# Arts Fest Birmingham



## miss direct (Sep 4, 2006)

Is anyone going to Arts Fest this weekend?

I have a friend coming to stay and we're hoping to catch loads of events. 

www.artsfest.org.uk


----------



## chio (Sep 4, 2006)

Didn't certain Urbanites used to use it as an excuse to get off their faces?


----------



## Roadkill (Sep 4, 2006)

Like we need an excuse?


----------



## aqua (Sep 4, 2006)

we used to have big meets for it for the last 3 but not this year 

Time for a change me thinks

I'll be pottering around a bit on Saturday but I'm a bit uninspired this year tbh


----------



## E.J. (Sep 4, 2006)

I've got nothing else better to do on Saturday. So i've got to come down to Brum for Artsfest 2006, for the "planned" piss up excuse!  I'll be around in the City Centre ar around 3 or 4pm.


----------



## beesonthewhatnow (Sep 4, 2006)

I'd love to go but I'm working all weekend in London 

Tis a shame, it'll be the first one I've not been to in years - Bhangrafest on the friday night looks good as well


----------



## longdog (Sep 5, 2006)

chio said:
			
		

> Didn't certain Urbanites used to use it as an excuse to get off their faces?



That's putting it mildly


----------



## aqua (Sep 11, 2006)

so who went then? what was it like? did you see anyone good?


----------



## longdog (Sep 11, 2006)

If they can remember it they haven't enjoyed it to the full.


----------
******
• [Exercise a]: Reproduce the records from their first line through the line containing "click(x=861, y=59)", including the requests. Multiply every coordinate in the answers by 0.55, rounding to whole numbers with halves going up.

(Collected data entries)
******
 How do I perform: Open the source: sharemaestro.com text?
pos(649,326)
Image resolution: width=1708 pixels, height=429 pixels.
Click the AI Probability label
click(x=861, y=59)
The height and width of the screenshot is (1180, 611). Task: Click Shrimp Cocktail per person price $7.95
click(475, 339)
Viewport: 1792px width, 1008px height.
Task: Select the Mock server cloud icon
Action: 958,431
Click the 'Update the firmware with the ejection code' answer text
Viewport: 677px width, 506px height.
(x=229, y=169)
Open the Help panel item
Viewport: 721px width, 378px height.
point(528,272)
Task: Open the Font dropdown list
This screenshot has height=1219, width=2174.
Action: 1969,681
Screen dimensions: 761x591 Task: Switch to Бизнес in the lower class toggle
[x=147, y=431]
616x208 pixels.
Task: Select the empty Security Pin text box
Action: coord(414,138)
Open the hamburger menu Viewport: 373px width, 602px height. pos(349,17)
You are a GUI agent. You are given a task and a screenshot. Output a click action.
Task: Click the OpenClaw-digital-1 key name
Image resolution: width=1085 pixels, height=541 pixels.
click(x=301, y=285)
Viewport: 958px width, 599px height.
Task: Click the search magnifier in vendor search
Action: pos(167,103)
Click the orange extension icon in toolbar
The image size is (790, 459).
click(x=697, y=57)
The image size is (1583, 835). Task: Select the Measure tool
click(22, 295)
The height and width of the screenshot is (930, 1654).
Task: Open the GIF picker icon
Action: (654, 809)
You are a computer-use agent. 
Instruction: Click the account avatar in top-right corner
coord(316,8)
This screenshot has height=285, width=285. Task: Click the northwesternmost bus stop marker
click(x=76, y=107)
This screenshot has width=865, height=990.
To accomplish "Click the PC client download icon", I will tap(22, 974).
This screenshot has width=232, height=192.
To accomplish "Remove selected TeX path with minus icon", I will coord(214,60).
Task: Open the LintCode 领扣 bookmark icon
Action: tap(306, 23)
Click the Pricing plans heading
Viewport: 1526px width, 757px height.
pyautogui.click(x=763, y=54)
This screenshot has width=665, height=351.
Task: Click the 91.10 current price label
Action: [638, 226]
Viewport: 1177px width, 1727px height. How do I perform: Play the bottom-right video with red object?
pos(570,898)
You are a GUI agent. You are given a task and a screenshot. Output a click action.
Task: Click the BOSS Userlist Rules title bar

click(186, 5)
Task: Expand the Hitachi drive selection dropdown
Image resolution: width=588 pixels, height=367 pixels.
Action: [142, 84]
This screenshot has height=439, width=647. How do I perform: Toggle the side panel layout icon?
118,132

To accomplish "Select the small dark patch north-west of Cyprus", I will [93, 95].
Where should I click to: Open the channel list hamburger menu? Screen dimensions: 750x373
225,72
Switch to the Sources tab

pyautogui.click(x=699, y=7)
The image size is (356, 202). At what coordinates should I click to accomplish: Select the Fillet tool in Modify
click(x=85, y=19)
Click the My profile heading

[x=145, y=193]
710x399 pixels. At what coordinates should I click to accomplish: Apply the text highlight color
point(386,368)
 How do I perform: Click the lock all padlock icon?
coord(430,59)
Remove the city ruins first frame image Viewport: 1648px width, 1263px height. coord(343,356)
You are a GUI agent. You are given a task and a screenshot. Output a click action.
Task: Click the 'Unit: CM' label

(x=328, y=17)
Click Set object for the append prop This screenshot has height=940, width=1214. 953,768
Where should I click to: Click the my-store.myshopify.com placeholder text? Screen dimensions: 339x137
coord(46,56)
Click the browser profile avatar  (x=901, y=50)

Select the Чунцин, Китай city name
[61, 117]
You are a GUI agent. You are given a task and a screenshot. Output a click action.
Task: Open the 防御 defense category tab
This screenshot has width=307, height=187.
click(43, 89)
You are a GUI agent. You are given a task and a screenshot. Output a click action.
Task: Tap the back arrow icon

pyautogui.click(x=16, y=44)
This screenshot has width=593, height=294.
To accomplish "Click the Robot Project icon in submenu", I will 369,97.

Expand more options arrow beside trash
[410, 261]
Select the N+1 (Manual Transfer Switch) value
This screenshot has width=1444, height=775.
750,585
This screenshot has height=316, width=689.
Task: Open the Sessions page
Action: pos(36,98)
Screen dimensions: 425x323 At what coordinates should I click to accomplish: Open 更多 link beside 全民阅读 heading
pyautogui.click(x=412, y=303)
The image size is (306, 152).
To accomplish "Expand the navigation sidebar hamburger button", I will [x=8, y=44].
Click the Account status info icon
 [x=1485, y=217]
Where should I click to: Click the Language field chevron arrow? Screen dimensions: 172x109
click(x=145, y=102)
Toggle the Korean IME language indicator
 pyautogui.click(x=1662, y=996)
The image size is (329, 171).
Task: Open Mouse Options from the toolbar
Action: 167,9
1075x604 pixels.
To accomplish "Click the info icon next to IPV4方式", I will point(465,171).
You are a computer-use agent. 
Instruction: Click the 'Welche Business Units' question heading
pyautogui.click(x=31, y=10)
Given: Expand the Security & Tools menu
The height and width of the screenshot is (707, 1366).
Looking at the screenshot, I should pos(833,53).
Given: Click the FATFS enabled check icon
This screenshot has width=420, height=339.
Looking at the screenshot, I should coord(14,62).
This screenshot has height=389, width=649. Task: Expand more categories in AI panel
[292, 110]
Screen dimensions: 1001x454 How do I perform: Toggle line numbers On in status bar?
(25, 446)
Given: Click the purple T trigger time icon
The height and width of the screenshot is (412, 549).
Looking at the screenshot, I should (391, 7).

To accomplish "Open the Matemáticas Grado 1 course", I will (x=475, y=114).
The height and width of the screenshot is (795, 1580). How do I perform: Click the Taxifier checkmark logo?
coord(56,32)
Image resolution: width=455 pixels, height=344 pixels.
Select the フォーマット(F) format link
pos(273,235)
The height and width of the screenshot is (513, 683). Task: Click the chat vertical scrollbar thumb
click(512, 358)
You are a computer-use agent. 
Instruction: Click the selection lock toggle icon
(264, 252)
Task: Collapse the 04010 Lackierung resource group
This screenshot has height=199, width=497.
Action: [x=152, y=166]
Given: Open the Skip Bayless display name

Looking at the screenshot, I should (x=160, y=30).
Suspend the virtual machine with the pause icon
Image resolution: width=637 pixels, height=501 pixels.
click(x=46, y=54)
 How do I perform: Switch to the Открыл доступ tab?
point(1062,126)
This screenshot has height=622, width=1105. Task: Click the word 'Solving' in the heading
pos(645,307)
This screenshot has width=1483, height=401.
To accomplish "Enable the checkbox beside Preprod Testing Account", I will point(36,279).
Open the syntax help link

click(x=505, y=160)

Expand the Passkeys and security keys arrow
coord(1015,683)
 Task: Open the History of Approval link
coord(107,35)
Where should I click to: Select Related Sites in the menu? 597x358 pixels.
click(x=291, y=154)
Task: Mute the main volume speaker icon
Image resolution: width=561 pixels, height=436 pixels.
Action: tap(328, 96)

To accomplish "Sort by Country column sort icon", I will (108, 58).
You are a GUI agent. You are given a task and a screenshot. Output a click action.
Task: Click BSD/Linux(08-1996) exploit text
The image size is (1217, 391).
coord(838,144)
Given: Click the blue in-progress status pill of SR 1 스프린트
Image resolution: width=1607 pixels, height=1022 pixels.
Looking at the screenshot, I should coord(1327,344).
******
• [Exercise b]: Echo the passage of the Arts Fest thread word for word, starting with "## chio (Sep" and going on through "need an excuse?".

• [Result a]:
 How do I perform: Open the source: sharemaestro.com text?
pos(357,179)
Image resolution: width=1708 pixels, height=429 pixels.
Click the AI Probability label
click(x=474, y=32)

• [Result b]:
## chio (Sep 4, 2006)

Didn't certain Urbanites used to use it as an excuse to get off their faces?


----------



## Roadkill (Sep 4, 2006)

Like we need an excuse?